--- WORK REQUEST ---
Each line in the entries below that holds the string "computer" is to be listed.

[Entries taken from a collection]
▬▬▬▬▬▬▬▬▬▬

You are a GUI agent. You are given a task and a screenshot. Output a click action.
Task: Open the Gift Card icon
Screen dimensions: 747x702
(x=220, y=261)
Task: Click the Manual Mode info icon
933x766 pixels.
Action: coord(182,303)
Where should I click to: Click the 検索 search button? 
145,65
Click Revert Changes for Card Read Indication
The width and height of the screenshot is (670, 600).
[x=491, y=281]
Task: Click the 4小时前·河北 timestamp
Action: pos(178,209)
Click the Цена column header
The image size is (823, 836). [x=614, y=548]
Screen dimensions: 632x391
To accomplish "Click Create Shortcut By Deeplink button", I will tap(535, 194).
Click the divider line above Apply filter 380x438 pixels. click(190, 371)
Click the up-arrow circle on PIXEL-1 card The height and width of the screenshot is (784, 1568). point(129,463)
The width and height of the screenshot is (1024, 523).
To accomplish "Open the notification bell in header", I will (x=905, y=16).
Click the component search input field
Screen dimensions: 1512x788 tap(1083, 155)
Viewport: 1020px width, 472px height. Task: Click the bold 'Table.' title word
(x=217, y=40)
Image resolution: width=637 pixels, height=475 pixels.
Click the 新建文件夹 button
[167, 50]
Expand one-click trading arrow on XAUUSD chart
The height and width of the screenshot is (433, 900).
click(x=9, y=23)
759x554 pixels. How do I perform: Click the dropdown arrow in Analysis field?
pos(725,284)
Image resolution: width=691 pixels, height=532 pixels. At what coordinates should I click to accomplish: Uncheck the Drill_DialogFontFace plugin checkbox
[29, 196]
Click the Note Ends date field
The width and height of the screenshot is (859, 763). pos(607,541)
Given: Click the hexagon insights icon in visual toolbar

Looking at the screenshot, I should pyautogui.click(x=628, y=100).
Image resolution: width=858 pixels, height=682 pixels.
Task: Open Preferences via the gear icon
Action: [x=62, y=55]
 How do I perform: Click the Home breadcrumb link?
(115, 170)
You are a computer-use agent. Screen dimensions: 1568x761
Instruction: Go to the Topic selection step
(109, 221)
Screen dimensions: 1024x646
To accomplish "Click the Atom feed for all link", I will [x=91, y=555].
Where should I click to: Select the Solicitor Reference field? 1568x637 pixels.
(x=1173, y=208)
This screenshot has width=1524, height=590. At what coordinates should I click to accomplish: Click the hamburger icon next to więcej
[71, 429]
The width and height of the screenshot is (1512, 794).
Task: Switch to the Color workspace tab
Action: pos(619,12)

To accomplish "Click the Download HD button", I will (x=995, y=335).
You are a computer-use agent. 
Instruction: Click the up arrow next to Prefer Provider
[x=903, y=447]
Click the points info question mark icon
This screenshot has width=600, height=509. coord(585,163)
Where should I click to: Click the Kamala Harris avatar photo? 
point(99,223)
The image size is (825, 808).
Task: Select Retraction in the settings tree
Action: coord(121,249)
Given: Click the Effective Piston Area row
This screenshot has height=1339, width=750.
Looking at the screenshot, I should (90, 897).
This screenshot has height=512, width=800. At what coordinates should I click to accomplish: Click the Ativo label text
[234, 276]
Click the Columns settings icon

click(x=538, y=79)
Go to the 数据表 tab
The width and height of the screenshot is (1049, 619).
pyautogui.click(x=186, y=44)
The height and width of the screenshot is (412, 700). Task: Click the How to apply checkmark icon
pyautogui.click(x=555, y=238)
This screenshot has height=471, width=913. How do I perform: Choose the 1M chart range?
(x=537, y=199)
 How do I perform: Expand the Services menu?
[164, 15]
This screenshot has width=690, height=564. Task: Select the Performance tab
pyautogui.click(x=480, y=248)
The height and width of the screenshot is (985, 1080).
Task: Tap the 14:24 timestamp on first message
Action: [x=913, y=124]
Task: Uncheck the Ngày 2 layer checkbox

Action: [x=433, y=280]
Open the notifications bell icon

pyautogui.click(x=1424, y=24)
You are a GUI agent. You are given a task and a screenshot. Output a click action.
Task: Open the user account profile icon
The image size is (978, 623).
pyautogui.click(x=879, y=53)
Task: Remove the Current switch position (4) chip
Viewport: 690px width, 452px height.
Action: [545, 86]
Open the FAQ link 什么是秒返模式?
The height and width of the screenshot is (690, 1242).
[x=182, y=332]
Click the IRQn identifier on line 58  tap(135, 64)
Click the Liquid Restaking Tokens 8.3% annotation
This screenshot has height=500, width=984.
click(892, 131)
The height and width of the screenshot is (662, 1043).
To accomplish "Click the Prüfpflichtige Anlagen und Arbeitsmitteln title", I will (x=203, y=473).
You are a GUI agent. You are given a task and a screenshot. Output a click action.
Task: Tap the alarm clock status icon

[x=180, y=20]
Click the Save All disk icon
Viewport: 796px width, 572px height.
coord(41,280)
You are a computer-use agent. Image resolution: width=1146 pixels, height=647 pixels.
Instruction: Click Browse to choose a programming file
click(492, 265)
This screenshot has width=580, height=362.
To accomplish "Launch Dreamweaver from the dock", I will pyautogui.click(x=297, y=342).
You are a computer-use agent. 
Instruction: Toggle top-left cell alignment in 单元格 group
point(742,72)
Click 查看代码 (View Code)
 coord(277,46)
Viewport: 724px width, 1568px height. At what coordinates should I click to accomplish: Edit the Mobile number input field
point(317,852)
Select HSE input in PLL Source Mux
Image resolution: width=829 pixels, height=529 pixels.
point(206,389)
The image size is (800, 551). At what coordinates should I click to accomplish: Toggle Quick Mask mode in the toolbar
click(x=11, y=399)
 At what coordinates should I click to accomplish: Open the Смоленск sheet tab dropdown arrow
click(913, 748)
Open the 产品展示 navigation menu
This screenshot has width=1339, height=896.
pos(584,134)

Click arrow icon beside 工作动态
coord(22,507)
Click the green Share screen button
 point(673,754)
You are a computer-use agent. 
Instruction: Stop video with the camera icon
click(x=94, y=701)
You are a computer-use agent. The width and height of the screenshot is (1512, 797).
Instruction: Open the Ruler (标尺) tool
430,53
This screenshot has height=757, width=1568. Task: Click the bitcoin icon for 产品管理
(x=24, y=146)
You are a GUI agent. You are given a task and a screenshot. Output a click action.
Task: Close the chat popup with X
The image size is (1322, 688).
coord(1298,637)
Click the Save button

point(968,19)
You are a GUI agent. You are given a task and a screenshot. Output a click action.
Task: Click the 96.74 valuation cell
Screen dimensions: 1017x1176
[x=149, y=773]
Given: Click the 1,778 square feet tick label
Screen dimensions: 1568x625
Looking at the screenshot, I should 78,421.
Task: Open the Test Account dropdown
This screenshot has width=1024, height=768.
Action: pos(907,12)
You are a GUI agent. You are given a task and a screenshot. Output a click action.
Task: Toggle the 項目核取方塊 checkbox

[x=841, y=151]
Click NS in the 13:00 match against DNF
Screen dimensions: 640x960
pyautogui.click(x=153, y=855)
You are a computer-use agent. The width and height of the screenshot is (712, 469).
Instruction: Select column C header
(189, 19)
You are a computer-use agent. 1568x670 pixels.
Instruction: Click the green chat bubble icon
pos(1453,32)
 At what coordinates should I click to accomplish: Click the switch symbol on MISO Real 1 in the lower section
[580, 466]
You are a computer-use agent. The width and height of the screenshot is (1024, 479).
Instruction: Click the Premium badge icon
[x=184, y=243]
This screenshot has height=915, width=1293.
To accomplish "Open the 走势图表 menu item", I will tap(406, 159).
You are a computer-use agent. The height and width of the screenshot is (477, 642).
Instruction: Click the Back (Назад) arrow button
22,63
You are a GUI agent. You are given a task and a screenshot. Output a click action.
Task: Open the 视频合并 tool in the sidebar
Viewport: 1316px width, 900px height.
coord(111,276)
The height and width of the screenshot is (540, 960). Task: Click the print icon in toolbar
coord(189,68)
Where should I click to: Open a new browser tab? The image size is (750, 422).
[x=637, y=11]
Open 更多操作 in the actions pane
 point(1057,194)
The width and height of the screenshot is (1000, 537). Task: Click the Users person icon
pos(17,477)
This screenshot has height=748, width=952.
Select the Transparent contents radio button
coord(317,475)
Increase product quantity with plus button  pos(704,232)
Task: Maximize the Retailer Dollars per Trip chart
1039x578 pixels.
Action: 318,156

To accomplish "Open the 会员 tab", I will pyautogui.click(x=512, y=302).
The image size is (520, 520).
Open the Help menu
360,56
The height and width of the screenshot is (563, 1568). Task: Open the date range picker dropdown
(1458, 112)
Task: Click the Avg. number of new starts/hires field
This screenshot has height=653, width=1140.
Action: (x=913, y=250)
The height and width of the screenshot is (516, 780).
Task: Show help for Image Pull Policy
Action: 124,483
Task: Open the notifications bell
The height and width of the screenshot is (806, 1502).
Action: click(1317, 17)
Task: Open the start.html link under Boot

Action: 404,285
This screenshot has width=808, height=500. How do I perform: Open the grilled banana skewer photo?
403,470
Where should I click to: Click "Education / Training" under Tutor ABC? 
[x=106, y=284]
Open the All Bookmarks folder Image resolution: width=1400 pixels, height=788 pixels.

▬▬▬▬▬▬▬▬▬▬

--- EXERCISE ANSWER ---
You are a computer-use agent. Screen dimensions: 1568x761
You are a computer-use agent. 
You are a computer-use agent. Image resolution: width=1146 pixels, height=647 pixels.
You are a computer-use agent. 
You are a computer-use agent. 
You are a computer-use agent. The width and height of the screenshot is (1512, 797).
You are a computer-use agent. The width and height of the screenshot is (712, 469).
You are a computer-use agent. 1568x670 pixels.
You are a computer-use agent. The width and height of the screenshot is (1024, 479).
You are a computer-use agent. The height and width of the screenshot is (477, 642).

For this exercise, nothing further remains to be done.